Introduction Fructose & Structure
Fructose is a sugar that can be found in fruits and vegetables. The only naturally occurring ketohexose is fructose (commonly known as fruit sugar). Because of its significantly levorotatory optical rotation, it’s also known as levulose. Fruit sugar, often known as fructose, is a ketonic simple sugar present in many plants, where it is frequently linked to glucose to produce the disaccharide sucrose. Along with glucose and galactose, it is one of three dietary monosaccharides that are directly absorbed into the bloodstream during digestion. Sugar cane, sugar beets, and maize are the commercial sources of fructose. The monosaccharides glucose and fructose are combined in high-fructose corn syrup. One molecule of glucose is covalently bonded to one molecule of fructose in the chemical sucrose. Fructose in all forms, including fruits and juices, is often used to improve the palatability and taste of foods and beverages, as well as to brown various dishes, such as baked products. The annual production of crystalline fructose is estimated to be around 240,000 tonnes.
It aids in the enhancement of the flavour of food and beverages.
Fructose, like other sugars and sugar alcohols, has a higher water solubility. As a result, crystallising fructose from an aqueous solution is difficult. Because fructose is more soluble than other sugars, sugar mixtures containing fructose, such as sweets, are softer than sugar mixes including other sugars.
The structure of fructose is cyclic.
The electrons on the alcohol oxygen are utilised to generate an ether by bonding the carbon in the second location.
The hydrogen is transferred to the carbonyl oxygen to form a new OH bond, giving the keto structure of fructose a ring
Anomeric carbon refers to the carbon at the centre of the hemiketal functional group. Both an ether oxygen and an alcohol group are connected to two additional carbons in the hemiketal group.
It’s a Beta structure if the alcoholic group (OH) is on the same side of the ring as the carbon at position 6. The alcoholic (OH) group at carbon 2 is projected upward due to the cyclic ring structure. If the –OH is on the same side of the ring as the carbon at 6, the ring structure causes the OH at carbon to project downward.
Fructose is a six-membered ring with a –OH group on the carbon at the fourth position in a down projection, whereas glucose is a six-membered ring with a –OH group on the carbon at the fourth position in a down projection.
Fructose is a levorotatory monosaccharide, meaning it rotates plane-polarized light to the left. Fructose has the molecular formula C6H12O6, although it has a different bonding pattern than glucose. Although fructose is a hexose, it exists as a five-member hemiketal ring. In comparison to glucose, the hemiketal ring aids a long metabolic pathway and high reactivity.

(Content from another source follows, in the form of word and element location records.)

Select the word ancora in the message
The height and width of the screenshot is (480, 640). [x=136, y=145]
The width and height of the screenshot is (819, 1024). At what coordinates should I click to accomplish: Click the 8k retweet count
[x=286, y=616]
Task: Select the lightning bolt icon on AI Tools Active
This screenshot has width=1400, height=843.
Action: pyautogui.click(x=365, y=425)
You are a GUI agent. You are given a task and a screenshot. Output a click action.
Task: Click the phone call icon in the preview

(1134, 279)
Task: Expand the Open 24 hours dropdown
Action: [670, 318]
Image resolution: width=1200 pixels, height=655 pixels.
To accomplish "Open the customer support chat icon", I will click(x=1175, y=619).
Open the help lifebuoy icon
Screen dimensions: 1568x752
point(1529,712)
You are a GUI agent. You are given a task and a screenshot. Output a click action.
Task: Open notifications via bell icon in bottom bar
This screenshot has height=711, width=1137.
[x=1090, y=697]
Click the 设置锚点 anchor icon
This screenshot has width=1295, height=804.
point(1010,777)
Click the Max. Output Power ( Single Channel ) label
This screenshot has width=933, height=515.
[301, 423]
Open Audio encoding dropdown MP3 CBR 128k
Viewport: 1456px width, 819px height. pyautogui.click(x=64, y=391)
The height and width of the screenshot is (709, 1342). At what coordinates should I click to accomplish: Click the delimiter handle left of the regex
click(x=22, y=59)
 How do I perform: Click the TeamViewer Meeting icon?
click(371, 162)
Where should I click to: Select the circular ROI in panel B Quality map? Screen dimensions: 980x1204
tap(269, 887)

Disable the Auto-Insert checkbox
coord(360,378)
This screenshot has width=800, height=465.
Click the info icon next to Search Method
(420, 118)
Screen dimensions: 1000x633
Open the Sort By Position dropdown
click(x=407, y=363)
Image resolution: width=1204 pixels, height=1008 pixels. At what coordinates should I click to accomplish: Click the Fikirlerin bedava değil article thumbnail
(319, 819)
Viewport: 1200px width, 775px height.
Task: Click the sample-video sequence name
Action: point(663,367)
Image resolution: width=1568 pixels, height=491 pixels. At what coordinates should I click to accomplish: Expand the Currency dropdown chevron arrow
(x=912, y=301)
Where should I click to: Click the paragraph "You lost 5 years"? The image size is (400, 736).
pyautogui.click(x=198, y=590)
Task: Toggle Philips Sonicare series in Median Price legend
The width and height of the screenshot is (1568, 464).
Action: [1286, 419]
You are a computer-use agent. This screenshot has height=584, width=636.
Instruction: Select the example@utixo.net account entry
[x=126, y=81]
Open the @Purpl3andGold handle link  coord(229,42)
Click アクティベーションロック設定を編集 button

Fructose is a monosaccharide, or single sugar, with a chemical formula similar to glucose but a distinct molecular structure. Fruit, some vegetables, honey, and other plants all contain fructose, sometimes known as fruit sugar. Carbohydrates, such as fructose and other sugars, provide the body with energy.
Fructose has a six-carbon linear chain with hydroxyl and carbonyl groups, just as all other simple sugars. However, most of it occurs as two hemiketal rings in crystalline form and in solution: -D-fructopyranose* (top) and -D-fructofuranose* (bottom) (bottom).
Fructose is classified as a ketohexose because it has six carbon atoms (hexose) and a ketone functional group. The ketone group is present at the second carbon position in the linear structure.
Yes, fructose can form isomers such as glucose and mannose. These isomers share the same molecular formula but differ in the arrangement of atoms or functional groups.
Fructose plays a vital role in metabolism as a component of sucrose and is directly involved in the glycolysis pathway. Its structural properties allow it to be a quick energy source.